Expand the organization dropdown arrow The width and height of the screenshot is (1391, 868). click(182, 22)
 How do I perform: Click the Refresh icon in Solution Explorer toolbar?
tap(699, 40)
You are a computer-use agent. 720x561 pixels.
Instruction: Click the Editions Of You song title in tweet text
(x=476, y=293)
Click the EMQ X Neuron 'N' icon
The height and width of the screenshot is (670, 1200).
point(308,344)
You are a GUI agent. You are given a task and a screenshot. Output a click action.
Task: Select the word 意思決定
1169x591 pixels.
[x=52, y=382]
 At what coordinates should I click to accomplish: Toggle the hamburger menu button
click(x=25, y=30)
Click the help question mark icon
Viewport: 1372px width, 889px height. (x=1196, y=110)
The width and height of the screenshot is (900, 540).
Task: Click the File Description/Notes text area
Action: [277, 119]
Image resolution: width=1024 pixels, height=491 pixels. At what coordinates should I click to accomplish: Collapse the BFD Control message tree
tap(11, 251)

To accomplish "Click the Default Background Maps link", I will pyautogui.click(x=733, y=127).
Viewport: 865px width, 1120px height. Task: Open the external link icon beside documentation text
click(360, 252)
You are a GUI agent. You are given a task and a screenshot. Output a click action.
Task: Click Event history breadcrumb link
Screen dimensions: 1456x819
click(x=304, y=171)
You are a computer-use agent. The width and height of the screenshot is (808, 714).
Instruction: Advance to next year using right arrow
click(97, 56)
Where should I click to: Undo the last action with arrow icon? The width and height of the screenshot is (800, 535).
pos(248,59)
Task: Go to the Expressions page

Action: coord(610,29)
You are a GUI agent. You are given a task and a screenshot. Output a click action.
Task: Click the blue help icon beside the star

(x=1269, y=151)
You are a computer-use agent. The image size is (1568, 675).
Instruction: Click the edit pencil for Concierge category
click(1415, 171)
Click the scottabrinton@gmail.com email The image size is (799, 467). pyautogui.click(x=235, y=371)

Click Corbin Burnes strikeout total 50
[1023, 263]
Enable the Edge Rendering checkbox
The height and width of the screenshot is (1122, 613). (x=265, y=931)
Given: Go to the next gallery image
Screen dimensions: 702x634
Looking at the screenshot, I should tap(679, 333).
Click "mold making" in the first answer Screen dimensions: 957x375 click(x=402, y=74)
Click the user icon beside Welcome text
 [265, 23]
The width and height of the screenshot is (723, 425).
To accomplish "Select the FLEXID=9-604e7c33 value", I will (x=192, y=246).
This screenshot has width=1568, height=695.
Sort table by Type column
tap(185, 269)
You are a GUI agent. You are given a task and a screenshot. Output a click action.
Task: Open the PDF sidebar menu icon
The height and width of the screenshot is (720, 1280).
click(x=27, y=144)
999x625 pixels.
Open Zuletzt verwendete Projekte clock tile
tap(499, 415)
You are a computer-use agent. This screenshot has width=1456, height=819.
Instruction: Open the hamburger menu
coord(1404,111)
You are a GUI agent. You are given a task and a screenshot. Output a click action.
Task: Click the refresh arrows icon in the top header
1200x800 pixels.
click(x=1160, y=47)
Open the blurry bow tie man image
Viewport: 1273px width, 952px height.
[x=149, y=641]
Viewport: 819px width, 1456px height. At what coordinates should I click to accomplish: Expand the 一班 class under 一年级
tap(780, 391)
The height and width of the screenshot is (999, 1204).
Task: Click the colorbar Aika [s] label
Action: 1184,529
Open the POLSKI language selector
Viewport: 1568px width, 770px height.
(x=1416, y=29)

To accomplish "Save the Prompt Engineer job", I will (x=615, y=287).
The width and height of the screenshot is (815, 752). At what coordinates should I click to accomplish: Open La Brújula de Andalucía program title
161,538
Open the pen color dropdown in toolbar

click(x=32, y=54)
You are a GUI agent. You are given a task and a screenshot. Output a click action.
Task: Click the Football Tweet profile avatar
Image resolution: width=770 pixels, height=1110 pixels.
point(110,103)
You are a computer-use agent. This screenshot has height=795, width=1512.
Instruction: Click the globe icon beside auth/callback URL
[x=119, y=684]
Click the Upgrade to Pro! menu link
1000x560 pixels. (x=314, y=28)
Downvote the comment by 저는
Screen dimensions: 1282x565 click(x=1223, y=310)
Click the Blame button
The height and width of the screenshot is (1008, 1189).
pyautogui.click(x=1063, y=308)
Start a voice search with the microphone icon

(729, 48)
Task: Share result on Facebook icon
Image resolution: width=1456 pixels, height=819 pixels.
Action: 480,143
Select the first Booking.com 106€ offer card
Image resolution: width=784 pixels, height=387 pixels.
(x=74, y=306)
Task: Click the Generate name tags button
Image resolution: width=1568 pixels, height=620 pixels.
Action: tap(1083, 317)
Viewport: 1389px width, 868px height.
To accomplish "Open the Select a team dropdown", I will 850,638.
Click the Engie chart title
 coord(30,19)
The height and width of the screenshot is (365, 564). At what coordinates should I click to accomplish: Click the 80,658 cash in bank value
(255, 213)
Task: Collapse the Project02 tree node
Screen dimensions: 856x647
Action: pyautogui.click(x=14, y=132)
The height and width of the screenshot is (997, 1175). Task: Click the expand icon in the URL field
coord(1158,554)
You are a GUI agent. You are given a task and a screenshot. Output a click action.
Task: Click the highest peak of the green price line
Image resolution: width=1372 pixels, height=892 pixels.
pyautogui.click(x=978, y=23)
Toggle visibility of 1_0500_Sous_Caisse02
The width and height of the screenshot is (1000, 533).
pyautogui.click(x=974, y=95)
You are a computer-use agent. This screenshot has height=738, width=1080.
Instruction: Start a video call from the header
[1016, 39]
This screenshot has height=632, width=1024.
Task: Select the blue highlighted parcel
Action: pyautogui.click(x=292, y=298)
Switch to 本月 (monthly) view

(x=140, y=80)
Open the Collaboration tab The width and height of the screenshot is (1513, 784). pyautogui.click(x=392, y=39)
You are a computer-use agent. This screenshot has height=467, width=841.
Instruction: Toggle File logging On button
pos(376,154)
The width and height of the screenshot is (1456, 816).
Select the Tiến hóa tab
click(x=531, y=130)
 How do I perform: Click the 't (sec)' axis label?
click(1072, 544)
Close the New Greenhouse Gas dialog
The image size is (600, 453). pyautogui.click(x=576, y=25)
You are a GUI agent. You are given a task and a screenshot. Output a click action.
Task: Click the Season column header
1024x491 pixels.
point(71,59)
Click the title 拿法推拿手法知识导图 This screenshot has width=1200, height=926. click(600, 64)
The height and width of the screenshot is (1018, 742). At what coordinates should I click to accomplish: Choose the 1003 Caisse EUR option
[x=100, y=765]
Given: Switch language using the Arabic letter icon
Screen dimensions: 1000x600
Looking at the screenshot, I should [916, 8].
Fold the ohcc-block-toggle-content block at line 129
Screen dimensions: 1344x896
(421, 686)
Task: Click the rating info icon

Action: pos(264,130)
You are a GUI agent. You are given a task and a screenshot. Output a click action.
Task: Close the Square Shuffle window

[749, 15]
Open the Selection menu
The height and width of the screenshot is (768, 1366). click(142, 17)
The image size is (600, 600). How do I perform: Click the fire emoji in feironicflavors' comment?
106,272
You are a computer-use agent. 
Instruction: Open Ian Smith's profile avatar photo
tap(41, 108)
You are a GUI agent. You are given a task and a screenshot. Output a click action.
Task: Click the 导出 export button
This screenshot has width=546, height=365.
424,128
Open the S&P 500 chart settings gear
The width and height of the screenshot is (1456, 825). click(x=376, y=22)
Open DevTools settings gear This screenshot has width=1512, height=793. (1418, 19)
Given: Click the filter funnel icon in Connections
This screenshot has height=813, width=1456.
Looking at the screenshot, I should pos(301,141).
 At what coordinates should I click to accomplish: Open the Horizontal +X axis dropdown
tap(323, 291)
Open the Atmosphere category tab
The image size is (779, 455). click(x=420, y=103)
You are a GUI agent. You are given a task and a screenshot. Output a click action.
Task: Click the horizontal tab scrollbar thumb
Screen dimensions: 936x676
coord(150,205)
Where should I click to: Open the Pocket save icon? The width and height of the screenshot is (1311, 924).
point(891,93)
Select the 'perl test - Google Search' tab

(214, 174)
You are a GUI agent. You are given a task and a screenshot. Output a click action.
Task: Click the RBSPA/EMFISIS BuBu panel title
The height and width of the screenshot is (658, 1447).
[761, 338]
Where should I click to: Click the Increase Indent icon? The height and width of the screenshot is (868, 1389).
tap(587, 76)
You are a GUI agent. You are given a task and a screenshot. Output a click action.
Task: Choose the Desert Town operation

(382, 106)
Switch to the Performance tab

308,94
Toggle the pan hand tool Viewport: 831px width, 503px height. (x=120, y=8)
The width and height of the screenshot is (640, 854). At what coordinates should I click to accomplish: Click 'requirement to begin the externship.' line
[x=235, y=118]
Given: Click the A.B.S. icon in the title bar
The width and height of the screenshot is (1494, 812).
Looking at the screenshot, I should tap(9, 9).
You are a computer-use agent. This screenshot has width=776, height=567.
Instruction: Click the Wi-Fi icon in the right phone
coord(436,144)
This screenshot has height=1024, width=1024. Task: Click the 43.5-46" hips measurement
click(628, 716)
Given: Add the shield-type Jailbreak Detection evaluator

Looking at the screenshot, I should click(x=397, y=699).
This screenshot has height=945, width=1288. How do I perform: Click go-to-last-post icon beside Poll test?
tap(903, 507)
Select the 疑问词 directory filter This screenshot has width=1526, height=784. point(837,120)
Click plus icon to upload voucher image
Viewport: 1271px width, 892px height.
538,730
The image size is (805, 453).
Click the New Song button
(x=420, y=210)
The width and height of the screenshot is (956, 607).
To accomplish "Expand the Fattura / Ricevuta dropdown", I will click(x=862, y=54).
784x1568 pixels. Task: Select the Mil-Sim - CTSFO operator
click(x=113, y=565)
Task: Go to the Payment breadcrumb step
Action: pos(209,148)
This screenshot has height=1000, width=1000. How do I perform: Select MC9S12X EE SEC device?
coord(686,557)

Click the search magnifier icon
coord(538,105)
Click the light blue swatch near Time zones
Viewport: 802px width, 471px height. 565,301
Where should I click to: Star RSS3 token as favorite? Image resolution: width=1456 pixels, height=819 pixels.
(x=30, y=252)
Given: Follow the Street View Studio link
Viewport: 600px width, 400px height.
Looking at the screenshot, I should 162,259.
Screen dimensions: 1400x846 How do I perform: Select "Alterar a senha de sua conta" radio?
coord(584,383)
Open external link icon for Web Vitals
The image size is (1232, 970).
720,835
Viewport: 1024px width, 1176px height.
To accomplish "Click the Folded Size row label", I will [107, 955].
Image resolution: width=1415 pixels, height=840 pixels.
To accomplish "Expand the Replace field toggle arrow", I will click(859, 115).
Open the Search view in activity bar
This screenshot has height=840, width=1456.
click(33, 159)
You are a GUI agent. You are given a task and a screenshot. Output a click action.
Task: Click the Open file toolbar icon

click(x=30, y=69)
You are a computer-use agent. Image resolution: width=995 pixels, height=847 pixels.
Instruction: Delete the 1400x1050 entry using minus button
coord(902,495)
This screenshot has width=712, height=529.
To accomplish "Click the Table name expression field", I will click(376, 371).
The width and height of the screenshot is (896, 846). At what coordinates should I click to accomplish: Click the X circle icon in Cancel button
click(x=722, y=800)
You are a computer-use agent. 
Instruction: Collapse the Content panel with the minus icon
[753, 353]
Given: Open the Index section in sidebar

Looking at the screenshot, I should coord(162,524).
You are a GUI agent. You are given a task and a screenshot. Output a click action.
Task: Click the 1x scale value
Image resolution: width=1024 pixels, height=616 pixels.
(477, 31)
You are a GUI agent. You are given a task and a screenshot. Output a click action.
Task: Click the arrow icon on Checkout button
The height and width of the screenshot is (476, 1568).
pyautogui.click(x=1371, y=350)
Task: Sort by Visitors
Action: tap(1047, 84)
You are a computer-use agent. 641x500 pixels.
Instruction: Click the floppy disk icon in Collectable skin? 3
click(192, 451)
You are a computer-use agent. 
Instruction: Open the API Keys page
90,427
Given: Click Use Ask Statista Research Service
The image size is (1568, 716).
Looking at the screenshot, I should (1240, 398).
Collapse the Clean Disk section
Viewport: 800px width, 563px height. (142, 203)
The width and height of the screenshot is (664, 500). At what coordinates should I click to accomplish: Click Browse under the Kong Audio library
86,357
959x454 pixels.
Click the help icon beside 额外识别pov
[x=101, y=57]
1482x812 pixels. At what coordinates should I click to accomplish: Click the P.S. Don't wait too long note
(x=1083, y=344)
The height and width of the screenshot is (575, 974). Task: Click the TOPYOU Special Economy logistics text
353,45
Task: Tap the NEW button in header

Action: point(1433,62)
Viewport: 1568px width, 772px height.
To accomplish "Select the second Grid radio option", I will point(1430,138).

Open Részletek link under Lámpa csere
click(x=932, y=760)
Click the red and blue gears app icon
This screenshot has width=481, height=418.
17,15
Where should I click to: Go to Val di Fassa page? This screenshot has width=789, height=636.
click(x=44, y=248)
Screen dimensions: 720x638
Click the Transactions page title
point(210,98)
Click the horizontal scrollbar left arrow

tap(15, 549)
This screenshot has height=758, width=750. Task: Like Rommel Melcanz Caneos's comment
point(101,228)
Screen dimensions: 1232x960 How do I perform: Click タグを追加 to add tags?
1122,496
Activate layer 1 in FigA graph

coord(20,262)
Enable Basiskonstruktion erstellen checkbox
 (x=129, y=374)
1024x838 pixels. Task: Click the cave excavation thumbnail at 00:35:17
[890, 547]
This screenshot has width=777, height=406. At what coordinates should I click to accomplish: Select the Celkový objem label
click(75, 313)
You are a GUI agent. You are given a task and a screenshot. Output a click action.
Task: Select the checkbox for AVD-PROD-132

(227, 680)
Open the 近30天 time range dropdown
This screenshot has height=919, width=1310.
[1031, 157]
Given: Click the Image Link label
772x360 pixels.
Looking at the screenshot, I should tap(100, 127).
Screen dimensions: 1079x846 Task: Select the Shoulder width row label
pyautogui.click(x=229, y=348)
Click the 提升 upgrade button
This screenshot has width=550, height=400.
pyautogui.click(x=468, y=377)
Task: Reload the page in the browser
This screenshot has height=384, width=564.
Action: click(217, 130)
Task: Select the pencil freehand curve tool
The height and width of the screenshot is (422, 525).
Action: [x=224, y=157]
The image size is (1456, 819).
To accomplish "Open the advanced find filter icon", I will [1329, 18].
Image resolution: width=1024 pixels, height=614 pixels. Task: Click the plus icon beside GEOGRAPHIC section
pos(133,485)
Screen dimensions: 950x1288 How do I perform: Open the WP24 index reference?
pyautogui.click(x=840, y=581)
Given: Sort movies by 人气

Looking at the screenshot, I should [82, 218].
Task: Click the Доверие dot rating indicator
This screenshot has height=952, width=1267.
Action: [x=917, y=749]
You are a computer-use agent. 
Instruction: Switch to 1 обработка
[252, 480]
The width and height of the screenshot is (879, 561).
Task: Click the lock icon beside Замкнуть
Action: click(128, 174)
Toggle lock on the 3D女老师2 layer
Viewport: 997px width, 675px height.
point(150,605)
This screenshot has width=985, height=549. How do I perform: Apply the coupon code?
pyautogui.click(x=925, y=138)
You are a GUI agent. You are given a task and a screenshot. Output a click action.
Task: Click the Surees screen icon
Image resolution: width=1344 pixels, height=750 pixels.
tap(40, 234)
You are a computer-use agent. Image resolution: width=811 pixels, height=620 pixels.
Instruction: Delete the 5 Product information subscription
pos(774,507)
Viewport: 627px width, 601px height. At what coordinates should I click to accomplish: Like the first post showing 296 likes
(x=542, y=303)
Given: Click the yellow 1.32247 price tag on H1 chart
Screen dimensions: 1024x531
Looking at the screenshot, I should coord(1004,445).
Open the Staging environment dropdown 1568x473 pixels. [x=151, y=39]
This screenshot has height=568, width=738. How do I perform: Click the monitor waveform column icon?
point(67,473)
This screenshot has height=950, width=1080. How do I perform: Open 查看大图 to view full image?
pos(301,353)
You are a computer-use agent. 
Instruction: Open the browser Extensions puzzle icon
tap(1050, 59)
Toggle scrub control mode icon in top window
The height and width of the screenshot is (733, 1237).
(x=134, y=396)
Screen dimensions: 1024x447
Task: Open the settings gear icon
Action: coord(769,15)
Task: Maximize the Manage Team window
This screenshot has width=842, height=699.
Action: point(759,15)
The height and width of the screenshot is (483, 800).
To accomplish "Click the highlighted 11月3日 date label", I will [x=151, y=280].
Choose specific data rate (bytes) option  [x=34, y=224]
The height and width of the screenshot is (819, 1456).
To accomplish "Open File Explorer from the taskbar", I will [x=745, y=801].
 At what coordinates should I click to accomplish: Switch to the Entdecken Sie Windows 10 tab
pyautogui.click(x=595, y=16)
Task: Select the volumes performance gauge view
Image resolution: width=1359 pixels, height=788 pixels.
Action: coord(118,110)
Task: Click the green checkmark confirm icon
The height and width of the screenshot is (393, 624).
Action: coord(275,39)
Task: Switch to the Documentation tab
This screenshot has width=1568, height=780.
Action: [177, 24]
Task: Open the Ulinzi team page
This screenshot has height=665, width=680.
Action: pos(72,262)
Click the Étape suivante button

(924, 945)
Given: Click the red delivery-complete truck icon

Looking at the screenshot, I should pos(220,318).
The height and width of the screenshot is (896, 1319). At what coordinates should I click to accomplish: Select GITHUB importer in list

··········

Lay out the rows from the line with "Click the 提升 upgrade button" to the line with "pyautogui.click(x=840, y=581)" as a JSON list of strings, one string per line, leaving out blank lines.

[
  "Click the 提升 upgrade button",
  "This screenshot has width=550, height=400.",
  "pyautogui.click(x=468, y=377)",
  "Task: Reload the page in the browser",
  "This screenshot has height=384, width=564.",
  "Action: click(217, 130)",
  "Task: Select the pencil freehand curve tool",
  "The height and width of the screenshot is (422, 525).",
  "Action: [x=224, y=157]",
  "The image size is (1456, 819).",
  "To accomplish \"Open the advanced find filter icon\", I will [1329, 18].",
  "Image resolution: width=1024 pixels, height=614 pixels. Task: Click the plus icon beside GEOGRAPHIC section",
  "pos(133,485)",
  "Screen dimensions: 950x1288 How do I perform: Open the WP24 index reference?",
  "pyautogui.click(x=840, y=581)"
]